In a weekly report, Matt Fabian, managing director at Municipal Market Advisors, wrote: “Although yields are likely to rise with the rest of the fixed-income market in 2010, the relative outlook for municipal bonds is bright.”
“This reflects increasing investor demand for safe, tax-exempt income amid an ongoing scarcity of high-grade, tax-exempt product,” Fabian wrote. “Downside risks are several, including excessive supply of tax-exempts in lieu of more Build America Bond issuance — because of the generous BAB subsidy, we are forecasting record municipal borrowing of up to $450 billion in 2010 — and worsening financial balances that will drive downgrades and negative headlines all year.”

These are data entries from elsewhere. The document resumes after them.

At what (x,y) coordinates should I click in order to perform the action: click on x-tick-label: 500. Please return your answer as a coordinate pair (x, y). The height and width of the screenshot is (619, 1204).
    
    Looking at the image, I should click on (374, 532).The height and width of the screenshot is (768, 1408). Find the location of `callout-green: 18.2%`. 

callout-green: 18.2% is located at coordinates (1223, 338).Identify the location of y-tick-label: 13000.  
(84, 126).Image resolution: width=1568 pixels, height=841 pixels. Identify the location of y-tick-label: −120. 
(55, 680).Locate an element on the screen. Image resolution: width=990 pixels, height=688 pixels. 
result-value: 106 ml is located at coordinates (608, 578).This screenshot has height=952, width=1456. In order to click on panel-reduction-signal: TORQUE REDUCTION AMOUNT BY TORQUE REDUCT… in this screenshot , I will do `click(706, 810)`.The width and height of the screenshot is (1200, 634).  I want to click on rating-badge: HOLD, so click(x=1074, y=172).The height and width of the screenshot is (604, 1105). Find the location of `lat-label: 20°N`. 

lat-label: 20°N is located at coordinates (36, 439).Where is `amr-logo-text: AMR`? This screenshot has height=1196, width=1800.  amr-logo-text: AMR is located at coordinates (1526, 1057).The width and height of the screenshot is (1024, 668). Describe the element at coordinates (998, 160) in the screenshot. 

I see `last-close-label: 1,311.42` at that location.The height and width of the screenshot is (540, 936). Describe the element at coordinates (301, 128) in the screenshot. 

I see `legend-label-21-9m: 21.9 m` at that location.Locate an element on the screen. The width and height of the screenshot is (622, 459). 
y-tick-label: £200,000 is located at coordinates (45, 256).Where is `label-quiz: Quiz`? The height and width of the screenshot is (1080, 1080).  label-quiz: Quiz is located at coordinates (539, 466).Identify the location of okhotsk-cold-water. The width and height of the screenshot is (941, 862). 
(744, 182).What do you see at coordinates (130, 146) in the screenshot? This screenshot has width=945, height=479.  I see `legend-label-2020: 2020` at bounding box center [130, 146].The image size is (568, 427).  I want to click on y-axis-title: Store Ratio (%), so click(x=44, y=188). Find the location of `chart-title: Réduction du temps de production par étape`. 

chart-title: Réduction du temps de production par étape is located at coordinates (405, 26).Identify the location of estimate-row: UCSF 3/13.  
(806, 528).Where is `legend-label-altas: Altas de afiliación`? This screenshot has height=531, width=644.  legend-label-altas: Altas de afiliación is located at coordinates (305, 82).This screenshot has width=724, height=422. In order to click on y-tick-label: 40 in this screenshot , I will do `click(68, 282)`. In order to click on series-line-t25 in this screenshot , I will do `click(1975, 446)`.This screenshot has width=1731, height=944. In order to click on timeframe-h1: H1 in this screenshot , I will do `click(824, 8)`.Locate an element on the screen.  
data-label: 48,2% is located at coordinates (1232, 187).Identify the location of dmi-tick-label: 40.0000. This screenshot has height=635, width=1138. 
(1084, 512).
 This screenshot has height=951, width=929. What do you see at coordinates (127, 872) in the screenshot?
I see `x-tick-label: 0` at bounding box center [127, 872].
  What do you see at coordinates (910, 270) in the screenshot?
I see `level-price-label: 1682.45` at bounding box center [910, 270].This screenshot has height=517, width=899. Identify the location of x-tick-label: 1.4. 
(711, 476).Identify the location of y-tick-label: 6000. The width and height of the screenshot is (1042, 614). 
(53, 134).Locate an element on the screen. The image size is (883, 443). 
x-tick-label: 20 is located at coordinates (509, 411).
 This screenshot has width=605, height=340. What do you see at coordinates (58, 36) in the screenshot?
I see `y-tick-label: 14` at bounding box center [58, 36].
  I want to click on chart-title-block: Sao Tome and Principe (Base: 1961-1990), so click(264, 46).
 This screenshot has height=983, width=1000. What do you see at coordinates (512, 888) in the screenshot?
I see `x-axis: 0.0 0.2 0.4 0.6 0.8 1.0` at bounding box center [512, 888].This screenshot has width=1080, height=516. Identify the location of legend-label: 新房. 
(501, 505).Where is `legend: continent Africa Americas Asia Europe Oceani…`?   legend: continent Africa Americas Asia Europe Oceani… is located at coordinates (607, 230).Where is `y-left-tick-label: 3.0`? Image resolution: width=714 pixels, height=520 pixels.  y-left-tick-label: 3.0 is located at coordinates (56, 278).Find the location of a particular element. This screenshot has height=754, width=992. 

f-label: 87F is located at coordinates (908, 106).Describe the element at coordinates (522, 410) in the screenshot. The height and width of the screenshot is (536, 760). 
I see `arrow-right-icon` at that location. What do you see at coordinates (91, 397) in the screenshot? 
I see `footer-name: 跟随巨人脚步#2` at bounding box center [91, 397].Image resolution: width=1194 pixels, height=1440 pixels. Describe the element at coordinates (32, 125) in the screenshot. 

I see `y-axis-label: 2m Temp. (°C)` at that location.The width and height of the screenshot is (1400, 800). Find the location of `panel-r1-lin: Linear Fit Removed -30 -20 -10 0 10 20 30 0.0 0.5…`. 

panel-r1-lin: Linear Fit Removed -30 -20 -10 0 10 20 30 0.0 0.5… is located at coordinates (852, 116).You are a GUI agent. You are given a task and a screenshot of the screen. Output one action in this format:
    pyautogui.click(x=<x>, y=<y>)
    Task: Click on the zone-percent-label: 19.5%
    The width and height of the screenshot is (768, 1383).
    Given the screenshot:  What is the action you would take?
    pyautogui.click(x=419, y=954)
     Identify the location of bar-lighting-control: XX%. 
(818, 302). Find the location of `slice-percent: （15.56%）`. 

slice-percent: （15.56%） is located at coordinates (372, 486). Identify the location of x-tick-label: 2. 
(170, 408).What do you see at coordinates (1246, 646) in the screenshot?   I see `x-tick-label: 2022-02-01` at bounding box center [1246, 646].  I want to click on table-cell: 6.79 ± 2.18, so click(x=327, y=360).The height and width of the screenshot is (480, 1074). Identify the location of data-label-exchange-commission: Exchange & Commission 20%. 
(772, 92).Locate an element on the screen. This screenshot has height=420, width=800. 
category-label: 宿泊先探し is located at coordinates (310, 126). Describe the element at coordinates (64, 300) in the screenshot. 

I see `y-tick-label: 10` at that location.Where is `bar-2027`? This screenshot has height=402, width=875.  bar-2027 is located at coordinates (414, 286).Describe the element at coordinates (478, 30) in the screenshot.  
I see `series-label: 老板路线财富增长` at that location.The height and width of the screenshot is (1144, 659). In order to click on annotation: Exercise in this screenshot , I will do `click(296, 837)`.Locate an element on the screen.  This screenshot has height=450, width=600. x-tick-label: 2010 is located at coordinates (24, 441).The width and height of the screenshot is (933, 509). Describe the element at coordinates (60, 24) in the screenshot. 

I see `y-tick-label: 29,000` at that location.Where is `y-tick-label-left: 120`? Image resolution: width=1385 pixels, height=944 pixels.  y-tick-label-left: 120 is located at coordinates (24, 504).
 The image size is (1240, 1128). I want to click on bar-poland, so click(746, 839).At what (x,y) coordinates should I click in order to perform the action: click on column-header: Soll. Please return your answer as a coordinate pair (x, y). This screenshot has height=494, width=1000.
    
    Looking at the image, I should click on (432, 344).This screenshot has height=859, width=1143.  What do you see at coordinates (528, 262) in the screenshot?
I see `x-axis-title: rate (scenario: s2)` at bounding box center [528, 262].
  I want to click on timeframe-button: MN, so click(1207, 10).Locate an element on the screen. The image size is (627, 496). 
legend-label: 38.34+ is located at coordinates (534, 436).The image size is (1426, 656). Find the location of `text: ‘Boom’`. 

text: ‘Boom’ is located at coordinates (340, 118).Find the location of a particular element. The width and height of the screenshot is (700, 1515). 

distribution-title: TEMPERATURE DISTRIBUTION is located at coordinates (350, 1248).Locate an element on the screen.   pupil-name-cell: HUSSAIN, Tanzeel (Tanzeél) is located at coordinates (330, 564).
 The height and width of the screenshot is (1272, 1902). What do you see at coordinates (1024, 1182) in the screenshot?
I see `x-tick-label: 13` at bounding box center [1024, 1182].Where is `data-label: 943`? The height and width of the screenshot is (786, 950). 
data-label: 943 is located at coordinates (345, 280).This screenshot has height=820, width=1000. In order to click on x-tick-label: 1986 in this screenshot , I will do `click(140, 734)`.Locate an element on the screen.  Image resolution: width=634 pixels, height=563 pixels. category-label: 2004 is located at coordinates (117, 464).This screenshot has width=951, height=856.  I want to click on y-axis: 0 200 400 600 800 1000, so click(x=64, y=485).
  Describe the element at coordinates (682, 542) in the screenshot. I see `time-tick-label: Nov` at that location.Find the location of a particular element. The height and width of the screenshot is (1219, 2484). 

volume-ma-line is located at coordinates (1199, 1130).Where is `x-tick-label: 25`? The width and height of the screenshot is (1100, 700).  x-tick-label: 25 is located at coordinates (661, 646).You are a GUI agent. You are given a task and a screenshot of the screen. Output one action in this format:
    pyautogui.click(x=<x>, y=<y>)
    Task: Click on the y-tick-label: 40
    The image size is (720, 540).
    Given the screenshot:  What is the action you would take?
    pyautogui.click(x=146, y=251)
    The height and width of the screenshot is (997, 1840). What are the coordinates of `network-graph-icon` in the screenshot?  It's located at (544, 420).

“We see the risk of sweeping, safe-sector municipal defaults as low but not zero,” he said. “So long as that remains the case, the municipal yield curve is likely to bear-steepen with Treasuries, although relatively stronger front-end performance should reflect demand from the still-starved tax-exempt money market funds. The real uncertainty in our market revolves around BAB extension and expansion. Should Congress allow BABs to be used to refund outstanding tax-exempt bonds, total issuance could see a tremendous surge, and tax-exempt yields would rally accordingly.”
In economic data released yesterday, new factory orders for manufactured goods gained 1.1% in November, more than double economists’ estimates. Orders excluding transportation rose 1.9%, the largest increase since June.
Orders increased 0.8% in October, revised higher from the 0.6% rise initially reported. Orders excluding transportation were revised to a 1.0% jump from a 0.5% increase.
Economists expected total factory orders to increase 0.5%, according to the median estimate from Thomson Reuters.
Pending home sales plunged 16.0% to a reading of 96.0 in November from a revised 3.9% gain to 114.3 in October. Thomson Reuters’ poll of economists had predicted a 111.8 reading.